BEGIN Supplied material

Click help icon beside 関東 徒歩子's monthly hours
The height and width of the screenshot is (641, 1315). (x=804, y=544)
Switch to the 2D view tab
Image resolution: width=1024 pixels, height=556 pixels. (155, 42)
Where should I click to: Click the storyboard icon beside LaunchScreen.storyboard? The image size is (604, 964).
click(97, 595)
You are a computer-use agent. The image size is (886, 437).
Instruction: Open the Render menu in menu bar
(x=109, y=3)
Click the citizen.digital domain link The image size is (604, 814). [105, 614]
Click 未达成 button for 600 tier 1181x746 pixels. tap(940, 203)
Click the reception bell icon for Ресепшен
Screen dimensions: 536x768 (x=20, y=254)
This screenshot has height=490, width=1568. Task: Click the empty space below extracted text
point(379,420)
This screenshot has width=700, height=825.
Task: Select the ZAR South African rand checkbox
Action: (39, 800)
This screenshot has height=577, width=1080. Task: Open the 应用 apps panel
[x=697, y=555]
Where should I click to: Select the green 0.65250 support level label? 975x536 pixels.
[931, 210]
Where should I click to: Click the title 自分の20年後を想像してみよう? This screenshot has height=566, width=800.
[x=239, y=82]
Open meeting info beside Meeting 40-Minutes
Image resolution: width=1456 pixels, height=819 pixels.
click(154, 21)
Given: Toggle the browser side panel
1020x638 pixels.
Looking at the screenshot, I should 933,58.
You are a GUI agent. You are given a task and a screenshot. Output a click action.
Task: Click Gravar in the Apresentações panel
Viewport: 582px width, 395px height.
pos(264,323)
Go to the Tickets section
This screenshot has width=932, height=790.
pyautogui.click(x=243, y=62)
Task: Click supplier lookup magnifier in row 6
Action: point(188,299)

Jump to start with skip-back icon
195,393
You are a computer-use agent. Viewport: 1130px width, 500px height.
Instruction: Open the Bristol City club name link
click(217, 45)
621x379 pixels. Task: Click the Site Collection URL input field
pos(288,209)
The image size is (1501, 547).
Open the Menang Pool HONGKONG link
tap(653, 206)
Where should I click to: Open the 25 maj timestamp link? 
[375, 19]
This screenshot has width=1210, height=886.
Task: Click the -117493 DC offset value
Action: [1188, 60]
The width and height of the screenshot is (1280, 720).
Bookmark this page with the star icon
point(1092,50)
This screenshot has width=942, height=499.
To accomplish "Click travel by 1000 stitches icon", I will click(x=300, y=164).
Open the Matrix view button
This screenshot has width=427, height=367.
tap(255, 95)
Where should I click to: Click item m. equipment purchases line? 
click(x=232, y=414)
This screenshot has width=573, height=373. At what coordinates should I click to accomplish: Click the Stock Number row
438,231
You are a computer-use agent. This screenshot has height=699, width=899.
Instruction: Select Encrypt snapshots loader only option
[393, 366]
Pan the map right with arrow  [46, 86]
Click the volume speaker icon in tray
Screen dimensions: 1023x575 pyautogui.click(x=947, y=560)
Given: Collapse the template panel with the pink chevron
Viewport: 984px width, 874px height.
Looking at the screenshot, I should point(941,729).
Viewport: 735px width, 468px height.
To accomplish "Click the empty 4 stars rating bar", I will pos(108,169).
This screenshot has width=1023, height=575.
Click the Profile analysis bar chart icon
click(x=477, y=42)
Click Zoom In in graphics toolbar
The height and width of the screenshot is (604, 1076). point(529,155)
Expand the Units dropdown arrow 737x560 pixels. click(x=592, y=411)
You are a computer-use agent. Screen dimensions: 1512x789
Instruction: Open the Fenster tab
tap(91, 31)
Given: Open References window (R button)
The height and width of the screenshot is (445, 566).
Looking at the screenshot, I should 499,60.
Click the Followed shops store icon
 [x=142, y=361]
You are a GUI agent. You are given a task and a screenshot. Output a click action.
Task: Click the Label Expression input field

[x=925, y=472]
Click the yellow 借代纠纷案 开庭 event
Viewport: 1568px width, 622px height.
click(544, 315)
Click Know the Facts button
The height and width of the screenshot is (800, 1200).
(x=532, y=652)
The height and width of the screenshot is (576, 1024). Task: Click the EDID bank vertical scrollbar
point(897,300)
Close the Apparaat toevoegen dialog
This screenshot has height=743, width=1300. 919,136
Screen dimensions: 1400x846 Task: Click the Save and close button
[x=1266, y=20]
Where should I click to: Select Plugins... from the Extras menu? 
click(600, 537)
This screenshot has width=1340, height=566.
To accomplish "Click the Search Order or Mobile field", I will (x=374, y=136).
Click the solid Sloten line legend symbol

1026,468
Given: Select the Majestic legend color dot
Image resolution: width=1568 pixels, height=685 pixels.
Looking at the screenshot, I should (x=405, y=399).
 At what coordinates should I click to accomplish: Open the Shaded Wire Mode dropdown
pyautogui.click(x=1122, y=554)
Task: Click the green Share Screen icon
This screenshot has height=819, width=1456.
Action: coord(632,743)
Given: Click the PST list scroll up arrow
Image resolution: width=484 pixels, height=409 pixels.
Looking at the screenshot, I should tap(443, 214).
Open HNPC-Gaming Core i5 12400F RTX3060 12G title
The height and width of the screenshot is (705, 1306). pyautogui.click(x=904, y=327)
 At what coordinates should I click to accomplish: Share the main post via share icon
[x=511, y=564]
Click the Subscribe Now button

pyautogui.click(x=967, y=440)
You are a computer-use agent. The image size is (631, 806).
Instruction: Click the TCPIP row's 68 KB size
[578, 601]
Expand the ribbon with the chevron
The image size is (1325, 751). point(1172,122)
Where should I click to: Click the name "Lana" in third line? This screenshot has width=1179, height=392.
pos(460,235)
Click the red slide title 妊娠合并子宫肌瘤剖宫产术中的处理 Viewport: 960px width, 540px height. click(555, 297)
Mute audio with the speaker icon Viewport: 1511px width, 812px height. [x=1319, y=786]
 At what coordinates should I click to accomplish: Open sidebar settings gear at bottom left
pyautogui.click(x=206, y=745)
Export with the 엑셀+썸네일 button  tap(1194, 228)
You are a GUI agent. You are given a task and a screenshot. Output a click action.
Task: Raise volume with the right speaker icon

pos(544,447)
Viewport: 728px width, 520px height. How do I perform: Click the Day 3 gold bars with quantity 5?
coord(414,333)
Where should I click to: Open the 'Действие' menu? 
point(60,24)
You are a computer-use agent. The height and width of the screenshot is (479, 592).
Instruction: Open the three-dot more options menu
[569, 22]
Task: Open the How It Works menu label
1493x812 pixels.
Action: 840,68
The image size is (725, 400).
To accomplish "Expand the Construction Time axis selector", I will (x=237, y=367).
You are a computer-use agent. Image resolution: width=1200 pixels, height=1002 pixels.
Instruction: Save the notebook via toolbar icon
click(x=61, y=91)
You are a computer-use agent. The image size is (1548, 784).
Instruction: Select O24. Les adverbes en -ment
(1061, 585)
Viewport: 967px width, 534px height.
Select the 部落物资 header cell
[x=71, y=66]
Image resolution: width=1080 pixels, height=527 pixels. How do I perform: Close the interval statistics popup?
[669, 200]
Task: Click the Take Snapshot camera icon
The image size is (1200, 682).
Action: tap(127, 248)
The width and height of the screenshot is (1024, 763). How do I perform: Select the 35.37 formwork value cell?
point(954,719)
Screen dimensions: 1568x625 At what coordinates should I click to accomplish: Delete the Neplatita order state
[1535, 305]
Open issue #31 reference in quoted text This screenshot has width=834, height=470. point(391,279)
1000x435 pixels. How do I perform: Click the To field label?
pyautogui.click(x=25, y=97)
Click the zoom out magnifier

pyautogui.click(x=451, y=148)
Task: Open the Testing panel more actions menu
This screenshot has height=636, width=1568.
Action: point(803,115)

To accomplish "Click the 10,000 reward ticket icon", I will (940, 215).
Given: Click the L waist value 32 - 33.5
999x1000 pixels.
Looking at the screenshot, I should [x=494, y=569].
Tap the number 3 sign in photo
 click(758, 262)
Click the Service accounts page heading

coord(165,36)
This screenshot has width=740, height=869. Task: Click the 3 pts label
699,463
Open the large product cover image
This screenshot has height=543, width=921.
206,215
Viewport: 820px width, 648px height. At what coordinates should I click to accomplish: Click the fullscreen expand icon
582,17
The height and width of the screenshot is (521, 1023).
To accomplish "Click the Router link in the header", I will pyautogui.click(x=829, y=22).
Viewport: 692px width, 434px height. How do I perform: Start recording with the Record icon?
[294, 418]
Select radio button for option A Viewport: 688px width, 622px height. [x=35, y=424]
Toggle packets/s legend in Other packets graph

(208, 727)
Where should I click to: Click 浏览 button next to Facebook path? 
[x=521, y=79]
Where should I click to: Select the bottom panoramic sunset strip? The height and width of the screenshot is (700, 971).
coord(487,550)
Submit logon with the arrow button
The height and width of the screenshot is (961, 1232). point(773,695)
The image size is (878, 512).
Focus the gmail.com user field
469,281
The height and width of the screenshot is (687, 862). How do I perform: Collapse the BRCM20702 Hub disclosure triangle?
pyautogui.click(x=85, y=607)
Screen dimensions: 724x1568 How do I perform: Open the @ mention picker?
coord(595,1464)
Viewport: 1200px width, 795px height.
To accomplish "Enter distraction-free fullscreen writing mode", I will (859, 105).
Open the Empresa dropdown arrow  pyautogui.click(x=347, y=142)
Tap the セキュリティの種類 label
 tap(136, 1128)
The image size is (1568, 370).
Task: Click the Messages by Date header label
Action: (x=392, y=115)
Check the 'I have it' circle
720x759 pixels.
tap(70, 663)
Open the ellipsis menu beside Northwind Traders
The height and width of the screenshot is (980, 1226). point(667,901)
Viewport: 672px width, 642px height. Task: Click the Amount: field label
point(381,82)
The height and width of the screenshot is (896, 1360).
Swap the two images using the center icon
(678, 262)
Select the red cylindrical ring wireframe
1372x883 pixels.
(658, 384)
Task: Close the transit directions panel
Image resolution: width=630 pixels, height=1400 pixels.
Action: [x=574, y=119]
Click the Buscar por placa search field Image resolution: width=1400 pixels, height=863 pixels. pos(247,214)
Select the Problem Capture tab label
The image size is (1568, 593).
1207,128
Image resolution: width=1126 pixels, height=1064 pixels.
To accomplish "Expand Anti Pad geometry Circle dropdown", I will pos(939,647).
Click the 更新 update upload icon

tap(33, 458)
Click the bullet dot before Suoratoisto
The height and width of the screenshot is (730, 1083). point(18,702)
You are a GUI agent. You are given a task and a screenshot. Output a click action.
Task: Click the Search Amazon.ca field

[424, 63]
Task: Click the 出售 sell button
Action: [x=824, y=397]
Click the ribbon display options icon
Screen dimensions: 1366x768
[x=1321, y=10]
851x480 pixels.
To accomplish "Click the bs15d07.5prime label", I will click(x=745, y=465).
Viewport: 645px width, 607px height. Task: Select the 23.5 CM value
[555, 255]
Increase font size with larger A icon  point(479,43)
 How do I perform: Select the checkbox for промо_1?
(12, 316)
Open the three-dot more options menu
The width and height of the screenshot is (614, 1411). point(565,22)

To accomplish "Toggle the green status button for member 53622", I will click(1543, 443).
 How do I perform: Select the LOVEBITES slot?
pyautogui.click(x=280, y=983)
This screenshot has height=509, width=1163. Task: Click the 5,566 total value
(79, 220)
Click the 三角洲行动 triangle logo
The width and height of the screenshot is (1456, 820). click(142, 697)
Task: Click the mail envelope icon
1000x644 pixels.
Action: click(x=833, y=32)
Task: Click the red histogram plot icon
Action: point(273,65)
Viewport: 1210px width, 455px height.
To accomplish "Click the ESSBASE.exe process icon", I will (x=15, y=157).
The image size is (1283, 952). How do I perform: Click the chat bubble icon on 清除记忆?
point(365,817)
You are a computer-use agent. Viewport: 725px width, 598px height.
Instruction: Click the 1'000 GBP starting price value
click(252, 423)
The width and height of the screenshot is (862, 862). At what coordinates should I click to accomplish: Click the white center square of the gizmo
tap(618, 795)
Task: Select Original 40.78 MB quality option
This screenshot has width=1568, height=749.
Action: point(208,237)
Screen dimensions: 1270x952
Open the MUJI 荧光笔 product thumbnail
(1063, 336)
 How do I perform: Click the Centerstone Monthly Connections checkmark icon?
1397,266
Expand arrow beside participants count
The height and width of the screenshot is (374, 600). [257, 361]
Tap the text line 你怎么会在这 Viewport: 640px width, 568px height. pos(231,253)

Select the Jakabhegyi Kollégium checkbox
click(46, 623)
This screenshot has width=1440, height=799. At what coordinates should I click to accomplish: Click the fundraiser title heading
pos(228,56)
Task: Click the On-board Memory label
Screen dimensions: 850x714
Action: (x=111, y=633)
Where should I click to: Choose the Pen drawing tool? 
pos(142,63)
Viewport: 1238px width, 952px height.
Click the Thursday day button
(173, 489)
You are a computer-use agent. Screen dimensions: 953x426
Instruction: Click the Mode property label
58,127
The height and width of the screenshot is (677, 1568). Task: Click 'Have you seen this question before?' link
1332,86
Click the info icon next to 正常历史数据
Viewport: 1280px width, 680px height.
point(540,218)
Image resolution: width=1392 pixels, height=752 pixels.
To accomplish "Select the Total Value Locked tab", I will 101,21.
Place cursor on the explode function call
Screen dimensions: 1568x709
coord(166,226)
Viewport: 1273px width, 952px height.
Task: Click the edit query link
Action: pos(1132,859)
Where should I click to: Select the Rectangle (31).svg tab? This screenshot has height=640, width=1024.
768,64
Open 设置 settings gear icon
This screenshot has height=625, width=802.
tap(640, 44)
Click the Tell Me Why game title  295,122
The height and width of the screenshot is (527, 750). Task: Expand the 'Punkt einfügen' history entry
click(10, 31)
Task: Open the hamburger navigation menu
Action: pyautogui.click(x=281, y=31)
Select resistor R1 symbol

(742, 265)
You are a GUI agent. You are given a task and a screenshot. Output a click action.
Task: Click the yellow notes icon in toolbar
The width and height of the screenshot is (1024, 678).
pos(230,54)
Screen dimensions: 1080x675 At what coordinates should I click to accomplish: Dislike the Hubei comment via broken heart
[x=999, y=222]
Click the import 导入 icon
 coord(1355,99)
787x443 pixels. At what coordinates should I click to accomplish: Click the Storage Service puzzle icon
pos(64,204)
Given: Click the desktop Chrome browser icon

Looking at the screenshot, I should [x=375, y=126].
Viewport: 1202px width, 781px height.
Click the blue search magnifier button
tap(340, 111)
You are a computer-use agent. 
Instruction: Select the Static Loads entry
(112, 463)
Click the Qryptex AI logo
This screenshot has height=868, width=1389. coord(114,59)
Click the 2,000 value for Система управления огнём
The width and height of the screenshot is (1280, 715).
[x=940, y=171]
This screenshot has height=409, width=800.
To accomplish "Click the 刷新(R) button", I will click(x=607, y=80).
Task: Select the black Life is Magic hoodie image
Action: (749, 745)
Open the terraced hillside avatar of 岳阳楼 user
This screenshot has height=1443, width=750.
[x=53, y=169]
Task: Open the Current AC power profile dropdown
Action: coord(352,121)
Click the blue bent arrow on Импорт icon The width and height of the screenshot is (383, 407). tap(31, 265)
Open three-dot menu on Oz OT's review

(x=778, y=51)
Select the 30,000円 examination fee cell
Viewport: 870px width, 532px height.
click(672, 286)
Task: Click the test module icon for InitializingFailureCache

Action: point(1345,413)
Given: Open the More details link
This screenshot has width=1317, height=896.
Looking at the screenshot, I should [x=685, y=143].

END Supplied material

> _Try it_
Send back an exact copy of only the lines from the line with "You are a computer-use agent. Screen dimensions: 953x426" up to and including the line with "Click the info icon next to 正常历史数据" in the data above.

> _Completed task_
You are a computer-use agent. Screen dimensions: 953x426
Instruction: Click the Mode property label
58,127
The height and width of the screenshot is (677, 1568). Task: Click 'Have you seen this question before?' link
1332,86
Click the info icon next to 正常历史数据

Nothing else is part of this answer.